Start of SOURCE DATA

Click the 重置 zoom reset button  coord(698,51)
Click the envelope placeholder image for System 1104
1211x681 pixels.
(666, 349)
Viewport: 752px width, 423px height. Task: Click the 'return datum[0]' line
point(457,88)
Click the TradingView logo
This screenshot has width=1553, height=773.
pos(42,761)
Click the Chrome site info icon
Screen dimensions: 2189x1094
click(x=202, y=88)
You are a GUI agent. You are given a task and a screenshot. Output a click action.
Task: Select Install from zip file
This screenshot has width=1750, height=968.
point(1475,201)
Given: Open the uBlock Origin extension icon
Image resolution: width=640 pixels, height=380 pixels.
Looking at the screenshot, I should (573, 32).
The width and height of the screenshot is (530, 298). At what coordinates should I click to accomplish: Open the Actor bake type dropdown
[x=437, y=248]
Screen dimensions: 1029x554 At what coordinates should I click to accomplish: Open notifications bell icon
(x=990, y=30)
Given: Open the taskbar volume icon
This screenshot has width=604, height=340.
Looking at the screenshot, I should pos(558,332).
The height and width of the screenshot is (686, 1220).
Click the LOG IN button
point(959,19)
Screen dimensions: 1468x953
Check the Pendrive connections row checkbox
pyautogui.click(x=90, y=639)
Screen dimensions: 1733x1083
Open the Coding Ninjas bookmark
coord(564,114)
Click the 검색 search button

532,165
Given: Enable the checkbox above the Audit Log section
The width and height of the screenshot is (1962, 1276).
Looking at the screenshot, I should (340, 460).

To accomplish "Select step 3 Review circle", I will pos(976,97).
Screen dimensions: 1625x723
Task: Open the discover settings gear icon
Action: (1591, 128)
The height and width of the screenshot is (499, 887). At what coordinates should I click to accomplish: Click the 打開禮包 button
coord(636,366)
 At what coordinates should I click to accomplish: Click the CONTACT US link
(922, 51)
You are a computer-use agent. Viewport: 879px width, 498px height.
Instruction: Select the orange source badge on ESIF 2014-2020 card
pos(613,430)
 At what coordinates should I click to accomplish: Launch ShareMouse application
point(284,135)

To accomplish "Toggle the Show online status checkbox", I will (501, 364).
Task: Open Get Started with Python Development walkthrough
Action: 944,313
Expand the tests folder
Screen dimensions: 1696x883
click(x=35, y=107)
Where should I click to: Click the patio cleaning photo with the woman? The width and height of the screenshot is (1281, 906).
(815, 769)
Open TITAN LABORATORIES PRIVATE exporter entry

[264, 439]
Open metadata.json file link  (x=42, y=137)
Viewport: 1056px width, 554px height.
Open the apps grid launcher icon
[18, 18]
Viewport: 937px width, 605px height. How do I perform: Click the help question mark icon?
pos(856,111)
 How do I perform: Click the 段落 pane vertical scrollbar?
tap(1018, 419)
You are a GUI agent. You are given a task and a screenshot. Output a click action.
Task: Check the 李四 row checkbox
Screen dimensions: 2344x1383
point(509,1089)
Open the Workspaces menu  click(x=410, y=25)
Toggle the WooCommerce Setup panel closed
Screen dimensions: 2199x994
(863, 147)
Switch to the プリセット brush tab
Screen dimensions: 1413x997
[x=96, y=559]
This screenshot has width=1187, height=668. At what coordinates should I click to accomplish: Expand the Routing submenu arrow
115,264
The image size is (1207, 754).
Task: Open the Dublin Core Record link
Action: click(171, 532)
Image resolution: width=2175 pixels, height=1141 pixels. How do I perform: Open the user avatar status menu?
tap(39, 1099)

End of SOURCE DATA

Quote every record above exactly.

Click the 重置 zoom reset button  coord(698,51)
Click the envelope placeholder image for System 1104
1211x681 pixels.
(666, 349)
Viewport: 752px width, 423px height. Task: Click the 'return datum[0]' line
point(457,88)
Click the TradingView logo
This screenshot has width=1553, height=773.
pos(42,761)
Click the Chrome site info icon
Screen dimensions: 2189x1094
click(x=202, y=88)
You are a GUI agent. You are given a task and a screenshot. Output a click action.
Task: Select Install from zip file
This screenshot has width=1750, height=968.
point(1475,201)
Given: Open the uBlock Origin extension icon
Image resolution: width=640 pixels, height=380 pixels.
Looking at the screenshot, I should (573, 32).
The width and height of the screenshot is (530, 298). At what coordinates should I click to accomplish: Open the Actor bake type dropdown
[x=437, y=248]
Screen dimensions: 1029x554 At what coordinates should I click to accomplish: Open notifications bell icon
(x=990, y=30)
Given: Open the taskbar volume icon
This screenshot has width=604, height=340.
Looking at the screenshot, I should pos(558,332).
The height and width of the screenshot is (686, 1220).
Click the LOG IN button
point(959,19)
Screen dimensions: 1468x953
Check the Pendrive connections row checkbox
pyautogui.click(x=90, y=639)
Screen dimensions: 1733x1083
Open the Coding Ninjas bookmark
coord(564,114)
Click the 검색 search button

532,165
Given: Enable the checkbox above the Audit Log section
The width and height of the screenshot is (1962, 1276).
Looking at the screenshot, I should (340, 460).

To accomplish "Select step 3 Review circle", I will pos(976,97).
Screen dimensions: 1625x723
Task: Open the discover settings gear icon
Action: (1591, 128)
The height and width of the screenshot is (499, 887). At what coordinates should I click to accomplish: Click the 打開禮包 button
coord(636,366)
 At what coordinates should I click to accomplish: Click the CONTACT US link
(922, 51)
You are a computer-use agent. Viewport: 879px width, 498px height.
Instruction: Select the orange source badge on ESIF 2014-2020 card
pos(613,430)
 At what coordinates should I click to accomplish: Launch ShareMouse application
point(284,135)

To accomplish "Toggle the Show online status checkbox", I will (501, 364).
Task: Open Get Started with Python Development walkthrough
Action: 944,313
Expand the tests folder
Screen dimensions: 1696x883
click(x=35, y=107)
Where should I click to: Click the patio cleaning photo with the woman? The width and height of the screenshot is (1281, 906).
(815, 769)
Open TITAN LABORATORIES PRIVATE exporter entry

[264, 439]
Open metadata.json file link  (x=42, y=137)
Viewport: 1056px width, 554px height.
Open the apps grid launcher icon
[18, 18]
Viewport: 937px width, 605px height. How do I perform: Click the help question mark icon?
pos(856,111)
 How do I perform: Click the 段落 pane vertical scrollbar?
tap(1018, 419)
You are a GUI agent. You are given a task and a screenshot. Output a click action.
Task: Check the 李四 row checkbox
Screen dimensions: 2344x1383
point(509,1089)
Open the Workspaces menu  click(x=410, y=25)
Toggle the WooCommerce Setup panel closed
Screen dimensions: 2199x994
(863, 147)
Switch to the プリセット brush tab
Screen dimensions: 1413x997
[x=96, y=559]
This screenshot has width=1187, height=668. At what coordinates should I click to accomplish: Expand the Routing submenu arrow
115,264
The image size is (1207, 754).
Task: Open the Dublin Core Record link
Action: click(171, 532)
Image resolution: width=2175 pixels, height=1141 pixels. How do I perform: Open the user avatar status menu?
tap(39, 1099)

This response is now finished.